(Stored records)
▼

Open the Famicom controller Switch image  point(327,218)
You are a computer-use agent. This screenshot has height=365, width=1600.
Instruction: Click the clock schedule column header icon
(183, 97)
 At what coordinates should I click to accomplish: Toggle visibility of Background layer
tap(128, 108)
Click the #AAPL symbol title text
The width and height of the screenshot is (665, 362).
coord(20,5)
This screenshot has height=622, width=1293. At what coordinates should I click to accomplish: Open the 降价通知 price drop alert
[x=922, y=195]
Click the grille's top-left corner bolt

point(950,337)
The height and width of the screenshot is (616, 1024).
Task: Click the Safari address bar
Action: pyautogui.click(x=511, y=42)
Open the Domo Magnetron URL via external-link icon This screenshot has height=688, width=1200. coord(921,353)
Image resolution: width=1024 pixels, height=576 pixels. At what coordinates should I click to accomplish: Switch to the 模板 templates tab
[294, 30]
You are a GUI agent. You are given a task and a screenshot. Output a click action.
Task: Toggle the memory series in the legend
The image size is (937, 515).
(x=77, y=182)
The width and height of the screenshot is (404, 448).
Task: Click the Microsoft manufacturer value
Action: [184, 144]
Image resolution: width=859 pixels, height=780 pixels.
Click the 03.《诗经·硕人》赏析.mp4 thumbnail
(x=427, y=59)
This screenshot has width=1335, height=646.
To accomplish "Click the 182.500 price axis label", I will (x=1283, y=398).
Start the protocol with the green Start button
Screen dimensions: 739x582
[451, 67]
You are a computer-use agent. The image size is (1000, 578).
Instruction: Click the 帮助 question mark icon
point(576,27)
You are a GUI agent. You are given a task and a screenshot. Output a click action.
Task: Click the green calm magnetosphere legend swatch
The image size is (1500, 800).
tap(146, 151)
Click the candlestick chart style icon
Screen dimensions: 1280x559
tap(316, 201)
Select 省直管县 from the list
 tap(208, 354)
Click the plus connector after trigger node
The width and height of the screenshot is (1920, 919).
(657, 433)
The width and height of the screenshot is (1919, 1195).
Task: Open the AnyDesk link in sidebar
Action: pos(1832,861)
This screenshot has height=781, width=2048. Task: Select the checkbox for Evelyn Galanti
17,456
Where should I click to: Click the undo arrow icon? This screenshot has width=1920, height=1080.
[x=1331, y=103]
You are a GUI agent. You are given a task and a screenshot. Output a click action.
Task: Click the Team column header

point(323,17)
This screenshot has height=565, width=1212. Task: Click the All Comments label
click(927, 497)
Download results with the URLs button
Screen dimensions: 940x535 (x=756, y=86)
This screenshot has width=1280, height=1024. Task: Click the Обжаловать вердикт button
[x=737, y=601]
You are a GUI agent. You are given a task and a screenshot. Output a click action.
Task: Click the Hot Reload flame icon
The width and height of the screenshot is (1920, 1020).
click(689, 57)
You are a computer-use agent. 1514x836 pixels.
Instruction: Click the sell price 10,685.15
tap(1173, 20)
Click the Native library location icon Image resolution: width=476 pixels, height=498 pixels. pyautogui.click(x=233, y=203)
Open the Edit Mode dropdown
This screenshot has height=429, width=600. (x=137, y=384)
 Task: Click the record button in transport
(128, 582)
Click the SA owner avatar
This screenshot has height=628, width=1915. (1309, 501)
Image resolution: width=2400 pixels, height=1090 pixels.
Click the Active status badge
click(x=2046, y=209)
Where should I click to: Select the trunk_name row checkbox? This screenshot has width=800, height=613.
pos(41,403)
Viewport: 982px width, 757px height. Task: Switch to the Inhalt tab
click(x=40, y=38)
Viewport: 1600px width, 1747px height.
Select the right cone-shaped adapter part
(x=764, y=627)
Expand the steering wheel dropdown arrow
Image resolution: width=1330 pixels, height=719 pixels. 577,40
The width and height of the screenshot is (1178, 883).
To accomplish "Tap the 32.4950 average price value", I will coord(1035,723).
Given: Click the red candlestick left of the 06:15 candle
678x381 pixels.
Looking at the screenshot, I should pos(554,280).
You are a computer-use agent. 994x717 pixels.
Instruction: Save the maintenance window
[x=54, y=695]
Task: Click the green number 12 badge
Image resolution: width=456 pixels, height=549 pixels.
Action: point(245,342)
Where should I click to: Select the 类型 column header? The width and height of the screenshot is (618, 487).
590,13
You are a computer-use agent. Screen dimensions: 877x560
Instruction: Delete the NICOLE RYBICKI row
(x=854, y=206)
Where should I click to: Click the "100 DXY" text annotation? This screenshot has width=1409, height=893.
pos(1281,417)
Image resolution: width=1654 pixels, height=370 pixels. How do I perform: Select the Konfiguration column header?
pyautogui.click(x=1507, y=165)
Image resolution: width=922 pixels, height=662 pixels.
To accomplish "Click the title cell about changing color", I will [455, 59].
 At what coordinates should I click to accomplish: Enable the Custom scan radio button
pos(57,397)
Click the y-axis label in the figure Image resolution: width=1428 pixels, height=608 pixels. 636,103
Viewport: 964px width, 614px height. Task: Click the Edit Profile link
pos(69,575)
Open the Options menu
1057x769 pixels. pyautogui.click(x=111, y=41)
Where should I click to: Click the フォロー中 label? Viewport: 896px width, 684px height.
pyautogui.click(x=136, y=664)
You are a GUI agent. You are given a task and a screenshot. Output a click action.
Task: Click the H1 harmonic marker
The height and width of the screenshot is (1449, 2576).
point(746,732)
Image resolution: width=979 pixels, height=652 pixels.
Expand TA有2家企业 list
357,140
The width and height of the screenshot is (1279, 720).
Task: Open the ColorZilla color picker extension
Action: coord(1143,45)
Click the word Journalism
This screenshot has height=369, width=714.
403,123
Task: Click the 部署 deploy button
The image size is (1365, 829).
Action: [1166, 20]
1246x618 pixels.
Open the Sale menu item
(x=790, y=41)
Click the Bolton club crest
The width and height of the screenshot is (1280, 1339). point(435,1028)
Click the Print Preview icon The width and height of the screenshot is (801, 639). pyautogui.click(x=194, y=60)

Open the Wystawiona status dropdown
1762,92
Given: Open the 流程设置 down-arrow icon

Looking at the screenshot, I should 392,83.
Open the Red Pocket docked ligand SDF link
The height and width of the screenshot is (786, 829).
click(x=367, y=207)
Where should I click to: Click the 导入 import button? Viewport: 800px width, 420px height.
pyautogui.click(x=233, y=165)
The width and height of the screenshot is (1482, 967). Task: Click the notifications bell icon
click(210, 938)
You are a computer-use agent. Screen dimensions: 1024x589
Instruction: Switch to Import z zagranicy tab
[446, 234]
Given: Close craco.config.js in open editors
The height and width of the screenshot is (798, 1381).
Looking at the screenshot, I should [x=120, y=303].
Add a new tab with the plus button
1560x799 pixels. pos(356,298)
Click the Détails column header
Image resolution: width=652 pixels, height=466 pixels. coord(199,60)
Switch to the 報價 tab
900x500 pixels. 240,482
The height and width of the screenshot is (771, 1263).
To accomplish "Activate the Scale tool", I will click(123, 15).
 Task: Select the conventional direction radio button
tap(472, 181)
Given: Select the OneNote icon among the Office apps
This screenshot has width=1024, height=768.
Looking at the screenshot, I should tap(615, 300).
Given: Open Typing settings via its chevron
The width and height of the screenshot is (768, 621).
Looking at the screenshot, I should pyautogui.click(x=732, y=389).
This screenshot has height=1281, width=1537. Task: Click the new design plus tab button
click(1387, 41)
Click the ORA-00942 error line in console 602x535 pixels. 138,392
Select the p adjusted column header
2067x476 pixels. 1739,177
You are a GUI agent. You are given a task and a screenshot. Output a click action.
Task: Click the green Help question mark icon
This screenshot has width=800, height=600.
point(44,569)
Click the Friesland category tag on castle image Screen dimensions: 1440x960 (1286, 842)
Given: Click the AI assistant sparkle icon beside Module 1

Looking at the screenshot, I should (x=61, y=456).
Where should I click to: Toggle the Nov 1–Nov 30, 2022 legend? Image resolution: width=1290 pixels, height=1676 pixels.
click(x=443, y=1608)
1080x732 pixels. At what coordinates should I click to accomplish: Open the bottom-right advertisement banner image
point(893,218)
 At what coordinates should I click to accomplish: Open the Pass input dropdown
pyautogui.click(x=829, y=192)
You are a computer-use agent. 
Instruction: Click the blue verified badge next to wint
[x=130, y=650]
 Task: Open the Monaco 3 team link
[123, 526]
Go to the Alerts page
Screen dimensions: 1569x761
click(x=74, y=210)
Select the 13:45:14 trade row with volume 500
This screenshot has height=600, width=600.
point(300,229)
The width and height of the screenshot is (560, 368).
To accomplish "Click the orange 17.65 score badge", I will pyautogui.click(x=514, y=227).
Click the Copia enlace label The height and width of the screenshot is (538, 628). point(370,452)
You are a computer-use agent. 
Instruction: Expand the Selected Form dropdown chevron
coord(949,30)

▲

• Description of the task
Only one number is expected: the count of lines in the entries holding the string "axis".

• Response below
2